Shabbat Parashat Bereshit 5766
Disputed Payment Made by an Agent - Based on Piskei Din Rabbaniim - vol. II, pp. 294-297
Case: Reuven bought suits from Shimon for 400 lira and paid 100 lira on the spot. He sent his son, Levi, a few days later with another sum of money and sent 100 lira a few days later and claimed that he had thereby payed the whole debt. Shimon says that he had counted the middle payment in front of Levi and had written down that it was 100 lira for a subtotal of 200 and 200 remaining. Levi admits not counting the money but claims that Reuven had said that it was 200 and that Shimon had agreed after counting it. Shimon says that he had said that the 200 he mentioned included the first payment. Yehuda, who was present at the time, testified that Shimon had written down the amount and heard the numbers 100 and 200 in a manner that sounded more like Shimon’s claim. However, was not certain about the exact wording of the conversation.
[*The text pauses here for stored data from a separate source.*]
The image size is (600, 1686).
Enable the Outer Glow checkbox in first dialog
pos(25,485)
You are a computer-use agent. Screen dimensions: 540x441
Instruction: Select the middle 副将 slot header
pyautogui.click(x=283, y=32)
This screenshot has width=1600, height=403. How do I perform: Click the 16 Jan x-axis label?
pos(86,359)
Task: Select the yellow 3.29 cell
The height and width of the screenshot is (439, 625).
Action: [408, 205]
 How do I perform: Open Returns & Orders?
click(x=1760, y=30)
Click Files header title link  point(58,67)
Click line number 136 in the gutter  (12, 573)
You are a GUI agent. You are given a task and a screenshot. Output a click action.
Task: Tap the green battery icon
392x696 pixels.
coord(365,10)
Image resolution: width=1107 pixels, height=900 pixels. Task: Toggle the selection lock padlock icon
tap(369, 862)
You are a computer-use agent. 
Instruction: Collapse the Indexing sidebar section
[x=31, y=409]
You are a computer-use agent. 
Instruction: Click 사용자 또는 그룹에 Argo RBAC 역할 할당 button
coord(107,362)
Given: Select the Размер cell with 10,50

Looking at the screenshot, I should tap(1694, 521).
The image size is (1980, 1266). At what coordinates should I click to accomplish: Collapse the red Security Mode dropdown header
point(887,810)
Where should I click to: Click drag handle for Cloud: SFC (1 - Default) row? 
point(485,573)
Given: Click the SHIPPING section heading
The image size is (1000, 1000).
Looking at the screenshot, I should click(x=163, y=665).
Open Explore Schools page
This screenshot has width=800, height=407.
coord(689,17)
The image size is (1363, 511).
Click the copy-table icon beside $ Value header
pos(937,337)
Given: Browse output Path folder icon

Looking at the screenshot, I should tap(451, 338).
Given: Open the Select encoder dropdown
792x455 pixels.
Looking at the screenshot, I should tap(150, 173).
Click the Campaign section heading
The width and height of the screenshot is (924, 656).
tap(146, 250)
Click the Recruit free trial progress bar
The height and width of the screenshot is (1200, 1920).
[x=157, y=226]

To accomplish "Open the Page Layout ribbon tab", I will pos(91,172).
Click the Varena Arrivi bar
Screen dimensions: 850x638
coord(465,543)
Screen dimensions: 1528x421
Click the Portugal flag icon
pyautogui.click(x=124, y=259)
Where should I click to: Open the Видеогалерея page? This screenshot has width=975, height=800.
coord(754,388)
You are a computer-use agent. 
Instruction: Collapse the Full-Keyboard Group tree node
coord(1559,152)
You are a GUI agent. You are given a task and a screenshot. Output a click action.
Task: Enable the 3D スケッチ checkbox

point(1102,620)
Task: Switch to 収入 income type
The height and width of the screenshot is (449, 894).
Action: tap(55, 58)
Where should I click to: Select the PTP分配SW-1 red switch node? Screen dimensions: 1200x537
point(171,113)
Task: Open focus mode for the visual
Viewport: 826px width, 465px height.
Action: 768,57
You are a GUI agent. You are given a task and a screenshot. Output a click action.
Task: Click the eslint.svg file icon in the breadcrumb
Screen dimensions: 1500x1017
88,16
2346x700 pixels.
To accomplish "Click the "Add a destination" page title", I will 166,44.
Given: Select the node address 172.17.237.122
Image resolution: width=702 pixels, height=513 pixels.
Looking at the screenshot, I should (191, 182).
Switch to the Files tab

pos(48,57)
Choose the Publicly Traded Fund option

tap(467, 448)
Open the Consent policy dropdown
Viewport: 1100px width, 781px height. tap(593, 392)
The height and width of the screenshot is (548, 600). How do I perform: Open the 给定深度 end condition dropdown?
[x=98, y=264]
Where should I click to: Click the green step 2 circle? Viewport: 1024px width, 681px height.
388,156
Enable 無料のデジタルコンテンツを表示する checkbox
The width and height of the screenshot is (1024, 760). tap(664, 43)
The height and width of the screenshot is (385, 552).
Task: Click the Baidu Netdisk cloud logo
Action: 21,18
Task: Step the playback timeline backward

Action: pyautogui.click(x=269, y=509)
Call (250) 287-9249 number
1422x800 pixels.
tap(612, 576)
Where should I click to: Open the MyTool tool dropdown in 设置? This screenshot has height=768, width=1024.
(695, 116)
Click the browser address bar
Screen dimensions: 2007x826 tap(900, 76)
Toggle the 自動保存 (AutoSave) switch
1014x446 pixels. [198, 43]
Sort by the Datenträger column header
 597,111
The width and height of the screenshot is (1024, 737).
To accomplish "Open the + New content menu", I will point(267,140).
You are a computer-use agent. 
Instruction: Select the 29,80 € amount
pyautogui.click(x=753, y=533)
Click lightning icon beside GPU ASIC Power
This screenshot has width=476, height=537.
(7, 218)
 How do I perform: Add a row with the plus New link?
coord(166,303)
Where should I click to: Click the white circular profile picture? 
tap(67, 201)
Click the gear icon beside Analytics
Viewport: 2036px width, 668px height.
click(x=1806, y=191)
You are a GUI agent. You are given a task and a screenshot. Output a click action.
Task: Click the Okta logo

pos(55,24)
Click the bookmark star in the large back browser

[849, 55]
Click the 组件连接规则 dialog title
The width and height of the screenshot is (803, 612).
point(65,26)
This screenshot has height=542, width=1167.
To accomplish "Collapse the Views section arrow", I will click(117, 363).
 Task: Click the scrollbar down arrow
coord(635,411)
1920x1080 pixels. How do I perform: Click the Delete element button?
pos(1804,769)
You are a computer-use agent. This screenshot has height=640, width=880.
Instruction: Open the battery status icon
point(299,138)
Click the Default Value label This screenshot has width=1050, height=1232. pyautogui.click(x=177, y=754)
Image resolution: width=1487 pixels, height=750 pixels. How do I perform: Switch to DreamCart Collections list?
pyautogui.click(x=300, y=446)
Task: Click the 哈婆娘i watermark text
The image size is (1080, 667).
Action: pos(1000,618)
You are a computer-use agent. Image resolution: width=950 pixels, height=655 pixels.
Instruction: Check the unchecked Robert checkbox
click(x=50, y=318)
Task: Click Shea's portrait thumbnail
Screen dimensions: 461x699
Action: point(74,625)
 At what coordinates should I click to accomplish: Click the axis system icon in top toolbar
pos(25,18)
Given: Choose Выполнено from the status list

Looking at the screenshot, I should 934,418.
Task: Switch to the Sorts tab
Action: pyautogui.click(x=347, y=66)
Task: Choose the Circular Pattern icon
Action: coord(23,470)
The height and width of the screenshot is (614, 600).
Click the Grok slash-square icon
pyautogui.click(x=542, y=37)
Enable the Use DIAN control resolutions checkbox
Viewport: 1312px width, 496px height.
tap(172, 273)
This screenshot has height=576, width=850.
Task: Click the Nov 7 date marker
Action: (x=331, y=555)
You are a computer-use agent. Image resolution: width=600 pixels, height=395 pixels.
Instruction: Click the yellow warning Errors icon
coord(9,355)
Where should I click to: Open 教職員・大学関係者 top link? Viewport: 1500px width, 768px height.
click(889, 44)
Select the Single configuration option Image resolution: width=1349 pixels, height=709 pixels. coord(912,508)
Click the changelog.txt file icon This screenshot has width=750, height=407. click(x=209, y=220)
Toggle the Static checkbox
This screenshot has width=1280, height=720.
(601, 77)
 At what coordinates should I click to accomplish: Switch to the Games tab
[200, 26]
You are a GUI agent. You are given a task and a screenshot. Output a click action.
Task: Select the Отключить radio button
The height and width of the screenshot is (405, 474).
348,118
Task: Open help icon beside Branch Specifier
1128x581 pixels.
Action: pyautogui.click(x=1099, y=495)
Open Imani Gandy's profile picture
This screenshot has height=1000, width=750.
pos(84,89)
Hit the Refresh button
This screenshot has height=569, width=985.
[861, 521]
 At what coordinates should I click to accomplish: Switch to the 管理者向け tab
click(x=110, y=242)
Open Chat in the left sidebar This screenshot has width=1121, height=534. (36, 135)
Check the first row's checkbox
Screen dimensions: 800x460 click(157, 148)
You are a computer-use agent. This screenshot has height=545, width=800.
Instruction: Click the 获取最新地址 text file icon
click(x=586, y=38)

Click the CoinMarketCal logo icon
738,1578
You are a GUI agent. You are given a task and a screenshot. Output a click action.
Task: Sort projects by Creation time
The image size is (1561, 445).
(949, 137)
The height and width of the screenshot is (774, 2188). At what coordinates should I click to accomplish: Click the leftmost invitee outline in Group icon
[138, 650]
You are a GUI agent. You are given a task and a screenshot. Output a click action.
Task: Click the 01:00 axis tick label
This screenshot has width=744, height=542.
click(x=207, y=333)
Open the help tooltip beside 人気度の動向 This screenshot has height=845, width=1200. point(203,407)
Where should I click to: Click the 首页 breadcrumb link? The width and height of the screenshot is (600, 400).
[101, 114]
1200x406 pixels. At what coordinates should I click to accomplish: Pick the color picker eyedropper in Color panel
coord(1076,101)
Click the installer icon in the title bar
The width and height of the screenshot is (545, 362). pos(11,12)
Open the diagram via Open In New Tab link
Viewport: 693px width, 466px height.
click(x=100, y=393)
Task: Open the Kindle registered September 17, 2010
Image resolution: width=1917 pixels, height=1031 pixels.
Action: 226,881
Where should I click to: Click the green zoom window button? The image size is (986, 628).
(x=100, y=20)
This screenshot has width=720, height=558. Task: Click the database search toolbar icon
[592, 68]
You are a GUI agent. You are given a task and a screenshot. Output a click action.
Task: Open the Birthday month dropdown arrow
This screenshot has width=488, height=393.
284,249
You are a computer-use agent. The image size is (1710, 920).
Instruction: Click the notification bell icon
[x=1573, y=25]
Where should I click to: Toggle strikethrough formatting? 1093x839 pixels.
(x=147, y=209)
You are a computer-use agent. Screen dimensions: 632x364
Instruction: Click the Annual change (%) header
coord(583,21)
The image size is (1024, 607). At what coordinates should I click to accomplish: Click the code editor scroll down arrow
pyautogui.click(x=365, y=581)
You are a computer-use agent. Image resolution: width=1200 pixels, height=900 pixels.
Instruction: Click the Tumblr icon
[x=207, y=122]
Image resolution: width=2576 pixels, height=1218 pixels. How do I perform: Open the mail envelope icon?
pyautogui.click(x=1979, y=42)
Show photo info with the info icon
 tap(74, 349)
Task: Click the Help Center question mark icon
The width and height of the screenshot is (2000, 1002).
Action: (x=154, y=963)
Ruling: The Shulchan Aruch (Choshen Mishpat 121:9) talks about a case where an agent who was appointed only by a debtor claims that he paid the creditor, but the creditor denies it. The ruling is that the agent swears and is exempt, and the creditor swears while holding a holy object that he did not receive payment and the debtor must pay him it. Our case seems to be precisely the same case, as Levi was sent by Reuven, but not by Shimon. (It makes no difference in this regard that Levi, the agent, is Reuven’s son.)
If Yehuda had testified that he saw Shimon receive only 100 lira on the second occasion, then we would have applied the rule that if one witness corroborates the claim of one who otherwise requires an oath, he is exempted from the oath (Rama, CM 87:6). However, while Yehuda generally strengthened Shimon’s claim, he did not actually testify that Shimon was correct.
On the other hand, Levi’s claim, which could possibly require Shimon to swear before extracting money, is also not a definite one, as he did not count the money. The Mabit talks about almost the identical case. The debtor sent money with an agent who did not know how much money he delivered but knew that he delivered all that he received, and the recipient said that some of the owed money was missing. The Mabit ruled that the creditor was entitled to receive the money he claimed was missing without an oath but must accept a cherem (lower level of curse for the violator) in case he was really lying. Here, the agent does at least say that Shimon counted the money as 200 in his presence, but, on the other hand, there are a few pieces of circumstantial or partial evidence that point toward Shimon’s claim. Therefore, we would not obligate Shimon in more than a cherem or at most a sh’vuat heset (the lowest level oath) before receiving payment.
Since we consistently avoid administering oaths and since the sides accepted adjudication of “compromise that is close to judgment,” Reuven must pay Shimon another 65 lira.